Rails exceptions and debug trace even in production mode? 11

Posted by unixmonkey on December 17, 2007

During my recent adventure of setting up a production server for my rails applications, I stumbled upon some strange behavior where if I typed in a non-existent route or caused rails to barf all over itself, it would still show me a debug stack trace instead of the 400.html or 500.html living in /public

I uncommented the ENV[‘RAILS_ENV’] ||= ‘production’ line in /config/environment.rb, and the behavior persisted. I created a controller and view to echo out the environment, and did confirm that the app is running in production mode.

Googling only led to minor success where it was alluded in 1 or 2 posts that rails might think it is still running locally.

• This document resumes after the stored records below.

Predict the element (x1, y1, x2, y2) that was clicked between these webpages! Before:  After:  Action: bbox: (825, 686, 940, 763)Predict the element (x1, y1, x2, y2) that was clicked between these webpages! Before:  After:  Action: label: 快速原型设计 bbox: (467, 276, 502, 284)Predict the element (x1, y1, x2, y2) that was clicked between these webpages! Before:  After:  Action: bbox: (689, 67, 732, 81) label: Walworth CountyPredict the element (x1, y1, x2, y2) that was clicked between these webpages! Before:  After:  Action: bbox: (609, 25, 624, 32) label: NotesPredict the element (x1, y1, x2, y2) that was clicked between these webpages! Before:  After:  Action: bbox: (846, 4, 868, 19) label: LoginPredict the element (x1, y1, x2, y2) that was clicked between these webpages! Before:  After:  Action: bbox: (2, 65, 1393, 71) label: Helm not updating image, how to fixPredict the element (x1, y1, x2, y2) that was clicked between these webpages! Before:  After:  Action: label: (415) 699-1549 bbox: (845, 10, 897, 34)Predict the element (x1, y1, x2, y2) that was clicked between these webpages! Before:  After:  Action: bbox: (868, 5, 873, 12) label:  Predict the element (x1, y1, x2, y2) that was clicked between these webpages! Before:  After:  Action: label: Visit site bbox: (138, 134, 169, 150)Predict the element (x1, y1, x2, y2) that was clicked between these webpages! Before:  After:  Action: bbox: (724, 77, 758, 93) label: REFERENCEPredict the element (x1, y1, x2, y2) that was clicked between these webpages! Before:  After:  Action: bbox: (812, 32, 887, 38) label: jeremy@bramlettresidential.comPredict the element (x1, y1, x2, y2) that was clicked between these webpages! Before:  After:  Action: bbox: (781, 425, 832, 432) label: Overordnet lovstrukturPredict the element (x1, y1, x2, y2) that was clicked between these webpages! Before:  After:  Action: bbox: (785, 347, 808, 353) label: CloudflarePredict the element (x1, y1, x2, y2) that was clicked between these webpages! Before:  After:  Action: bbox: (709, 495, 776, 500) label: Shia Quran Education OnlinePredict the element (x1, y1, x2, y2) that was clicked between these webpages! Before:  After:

I started to eye my Apache mod_proxy_balancer + mongrel_cluster arrangement, where the cluster is set to spawn instances on 127.0.0.1 (localhost). After changing that local address to the outside facing address (192.168.x.x) and accessing it at that address in my vhost conf. Things were working as expected.

Now why would rails act this way? Searching the Rails API led me to the rescue_action and rescue_action_in_public methods, which led me to the local_request? method of determining which of the previous methods get called.

Great, now I’ve found the culprit. The code looks like the below:

# from rescue_action
if consider_all_requests_local || local_request?
  rescue_action_locally(exception)
 else
  rescue_action_in_public(exception)
end
 
#local_request?
def local_request?
  request.remote_addr == LOCALHOST and request.remote_ip == LOCALHOST
end

An easy fix is to drop a method that overrides this in application.rb

def local_request?
  return false if RAILS_ENV == 'production'
end

So, if you are having trouble making your app behave like its in production mode, give it a little spanking and remind it not to trust strangers with its debug trace.